- **TEXT BLOCK**
== == ==

7.2 Change in Circumstance. Buyer shall notify Seller of the
discovery by Buyer that any Representation or Warranty of Buyer contained in
this Agreement is or becomes or will be untrue on the Closing Date.
ARTICLE VIII.
CONDITIONS PRECEDENT TO THE OBLIGATIONS OF BUYER
The obligations of Buyer to be performed at the Closing are subject to
the fulfillment (or waiver by the Buyer in its sole discretion), before or at
the Closing, of each of the following conditions:
8.1 Representations and Warranties. The Representations and
Warranties of Seller as set forth in this Agreement shall be true and correct in
all material respects at and as of the Closing, as though made at and as of the
Closing; and Seller shall have performed and complied with in all material
respects all covenants and agreements required to be performed and satisfied by
it at or prior to the Closing.
8.2 Consents. All consents and approvals required to be obtained for
the assignment of the Properties to Buyer, except for those consents and/or
approvals in connection with the sale or conveyance of oil and gas leases or
xxxxx, or interests therein, that are customarily obtained subsequent to such
assignment or conveyance, shall have been obtained, and all preferential
purchase rights arising in connection with the assignment of the Properties to
Buyer shall have been waived, shall have expired without being timely exercised,
or shall have been timely exercised such that the affected Properties will be
excluded from the Properties to be conveyed by Seller to Buyer, together with an
appropriate downward adjustment of the Purchase Price in accordance with the
provisions of Section 3(b)(5) hereof.
10
8.3 Interest Conveyed. The Seller shall convey to Buyer at the
Closing interests in each Property representing Defensible Title (as defined in
Section 19.4 hereof).
8.4 No Litigation. Except as may be set forth on Exhibit "C-6"
hereto, there shall be no suits, actions or other proceedings pending or
threatened to enjoin the consummation of the transactions contemplated by this
Agreement or seeking substantial damages against Seller in connection therewith.
8.5 Title Adjustment. There shall not exist at the Closing any
uncured Title Defects (as defined in Section 19.10 hereof), unless adjustments
therefor have been made pursuant to the further terms hereof. Buyer shall notify
Seller in writing of any Title Defects not less than fifteen (15) days prior to
Closing. Seller shall have seven (7) days after receipt of notice to either (i)

== == ==

- **PROVIDED INFORMATION**
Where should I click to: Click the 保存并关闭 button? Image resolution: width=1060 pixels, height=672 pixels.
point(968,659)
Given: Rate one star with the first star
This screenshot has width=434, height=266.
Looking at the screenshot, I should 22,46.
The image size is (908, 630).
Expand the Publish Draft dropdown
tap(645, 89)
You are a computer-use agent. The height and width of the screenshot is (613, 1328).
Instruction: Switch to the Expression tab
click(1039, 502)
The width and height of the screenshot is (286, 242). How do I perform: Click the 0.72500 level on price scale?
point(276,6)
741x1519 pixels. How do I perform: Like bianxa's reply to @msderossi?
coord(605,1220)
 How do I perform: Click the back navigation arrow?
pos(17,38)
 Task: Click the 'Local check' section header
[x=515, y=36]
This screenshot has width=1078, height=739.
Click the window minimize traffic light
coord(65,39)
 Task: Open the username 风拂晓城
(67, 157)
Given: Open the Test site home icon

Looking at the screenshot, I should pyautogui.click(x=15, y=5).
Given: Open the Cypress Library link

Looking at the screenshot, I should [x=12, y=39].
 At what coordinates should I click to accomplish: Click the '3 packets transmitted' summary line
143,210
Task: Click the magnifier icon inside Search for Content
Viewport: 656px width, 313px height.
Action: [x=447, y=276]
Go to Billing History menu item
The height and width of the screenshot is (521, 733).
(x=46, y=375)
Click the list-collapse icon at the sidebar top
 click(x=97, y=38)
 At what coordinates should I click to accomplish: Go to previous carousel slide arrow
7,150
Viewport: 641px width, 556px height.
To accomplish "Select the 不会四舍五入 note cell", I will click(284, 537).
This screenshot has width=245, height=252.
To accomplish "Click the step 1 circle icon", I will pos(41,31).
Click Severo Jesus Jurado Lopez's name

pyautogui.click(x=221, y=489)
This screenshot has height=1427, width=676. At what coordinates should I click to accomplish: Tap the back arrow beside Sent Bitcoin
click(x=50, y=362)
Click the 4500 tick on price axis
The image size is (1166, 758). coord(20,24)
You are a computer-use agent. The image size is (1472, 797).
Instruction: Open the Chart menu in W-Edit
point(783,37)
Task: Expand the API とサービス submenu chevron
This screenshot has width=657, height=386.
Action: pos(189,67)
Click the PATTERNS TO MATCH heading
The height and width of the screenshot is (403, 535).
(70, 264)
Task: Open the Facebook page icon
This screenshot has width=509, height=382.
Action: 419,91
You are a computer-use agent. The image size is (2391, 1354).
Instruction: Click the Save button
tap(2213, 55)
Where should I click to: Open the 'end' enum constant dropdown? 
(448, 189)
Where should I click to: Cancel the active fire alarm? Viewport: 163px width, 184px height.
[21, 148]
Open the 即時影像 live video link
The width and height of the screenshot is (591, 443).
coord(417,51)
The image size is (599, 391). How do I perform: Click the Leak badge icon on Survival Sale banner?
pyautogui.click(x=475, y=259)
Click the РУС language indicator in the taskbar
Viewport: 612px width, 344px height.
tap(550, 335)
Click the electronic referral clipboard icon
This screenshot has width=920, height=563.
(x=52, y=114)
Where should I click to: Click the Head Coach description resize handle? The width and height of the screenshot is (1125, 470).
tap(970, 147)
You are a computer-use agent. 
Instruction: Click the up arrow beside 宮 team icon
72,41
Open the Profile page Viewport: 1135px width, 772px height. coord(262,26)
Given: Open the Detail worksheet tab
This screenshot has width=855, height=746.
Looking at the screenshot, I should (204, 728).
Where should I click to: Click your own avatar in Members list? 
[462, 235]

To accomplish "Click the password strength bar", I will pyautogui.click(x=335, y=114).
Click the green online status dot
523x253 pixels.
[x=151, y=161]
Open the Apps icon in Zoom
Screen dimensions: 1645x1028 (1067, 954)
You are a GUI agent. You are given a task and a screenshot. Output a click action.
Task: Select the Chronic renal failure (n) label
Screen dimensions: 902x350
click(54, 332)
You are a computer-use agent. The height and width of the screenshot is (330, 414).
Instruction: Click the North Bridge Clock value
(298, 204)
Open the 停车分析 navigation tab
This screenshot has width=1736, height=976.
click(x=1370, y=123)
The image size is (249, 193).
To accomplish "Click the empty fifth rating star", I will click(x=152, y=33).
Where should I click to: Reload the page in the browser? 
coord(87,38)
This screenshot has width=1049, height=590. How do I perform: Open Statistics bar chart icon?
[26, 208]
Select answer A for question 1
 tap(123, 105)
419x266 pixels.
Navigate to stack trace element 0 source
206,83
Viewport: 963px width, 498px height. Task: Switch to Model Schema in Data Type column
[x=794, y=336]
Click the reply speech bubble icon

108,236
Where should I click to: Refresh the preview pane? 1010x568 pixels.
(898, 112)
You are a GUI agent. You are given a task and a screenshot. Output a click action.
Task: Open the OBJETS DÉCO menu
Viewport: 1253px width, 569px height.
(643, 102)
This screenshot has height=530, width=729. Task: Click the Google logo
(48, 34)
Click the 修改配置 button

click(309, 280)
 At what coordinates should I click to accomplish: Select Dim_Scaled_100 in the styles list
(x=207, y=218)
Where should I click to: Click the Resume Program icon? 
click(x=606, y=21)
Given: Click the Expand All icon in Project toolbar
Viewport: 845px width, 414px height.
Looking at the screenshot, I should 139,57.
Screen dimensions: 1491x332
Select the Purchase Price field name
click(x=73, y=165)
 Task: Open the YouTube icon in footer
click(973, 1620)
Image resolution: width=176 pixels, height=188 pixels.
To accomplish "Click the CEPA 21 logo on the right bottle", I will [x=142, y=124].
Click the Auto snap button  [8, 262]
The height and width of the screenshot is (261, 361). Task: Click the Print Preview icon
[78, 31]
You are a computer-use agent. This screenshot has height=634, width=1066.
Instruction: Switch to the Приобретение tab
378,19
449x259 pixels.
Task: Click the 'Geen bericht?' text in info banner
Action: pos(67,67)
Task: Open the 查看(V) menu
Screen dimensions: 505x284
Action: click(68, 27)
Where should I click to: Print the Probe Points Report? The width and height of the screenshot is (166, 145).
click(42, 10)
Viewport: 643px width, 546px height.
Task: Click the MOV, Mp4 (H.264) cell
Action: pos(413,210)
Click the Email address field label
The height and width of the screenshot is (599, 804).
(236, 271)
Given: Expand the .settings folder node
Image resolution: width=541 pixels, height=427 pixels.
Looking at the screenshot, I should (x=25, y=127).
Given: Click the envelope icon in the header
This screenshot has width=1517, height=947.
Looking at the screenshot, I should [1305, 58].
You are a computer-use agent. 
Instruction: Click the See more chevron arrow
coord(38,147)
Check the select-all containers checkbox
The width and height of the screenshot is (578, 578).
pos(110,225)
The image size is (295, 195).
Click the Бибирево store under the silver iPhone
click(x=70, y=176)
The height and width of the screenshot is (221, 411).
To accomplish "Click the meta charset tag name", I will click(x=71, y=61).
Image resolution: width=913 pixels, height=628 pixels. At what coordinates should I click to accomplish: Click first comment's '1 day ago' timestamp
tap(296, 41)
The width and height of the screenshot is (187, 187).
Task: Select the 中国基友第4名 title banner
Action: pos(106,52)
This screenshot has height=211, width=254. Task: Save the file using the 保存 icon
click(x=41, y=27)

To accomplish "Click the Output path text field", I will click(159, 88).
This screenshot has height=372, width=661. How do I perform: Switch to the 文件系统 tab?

== == ==

- **PROBLEMS**
#1 List the headings of the numbered sections under Article VIII in the agreement excerpt.
#2 According to the agreement excerpt, how far ahead of the Closing must Buyer notify Seller in writing of any Title Defects?

- **ANSWERS TO THE EXERCISE**
#1
8.1 Representations and Warranties
8.2 Consents
8.3 Interest Conveyed
8.4 No Litigation
8.5 Title Adjustment

#2 Not less than fifteen (15) days prior to Closing.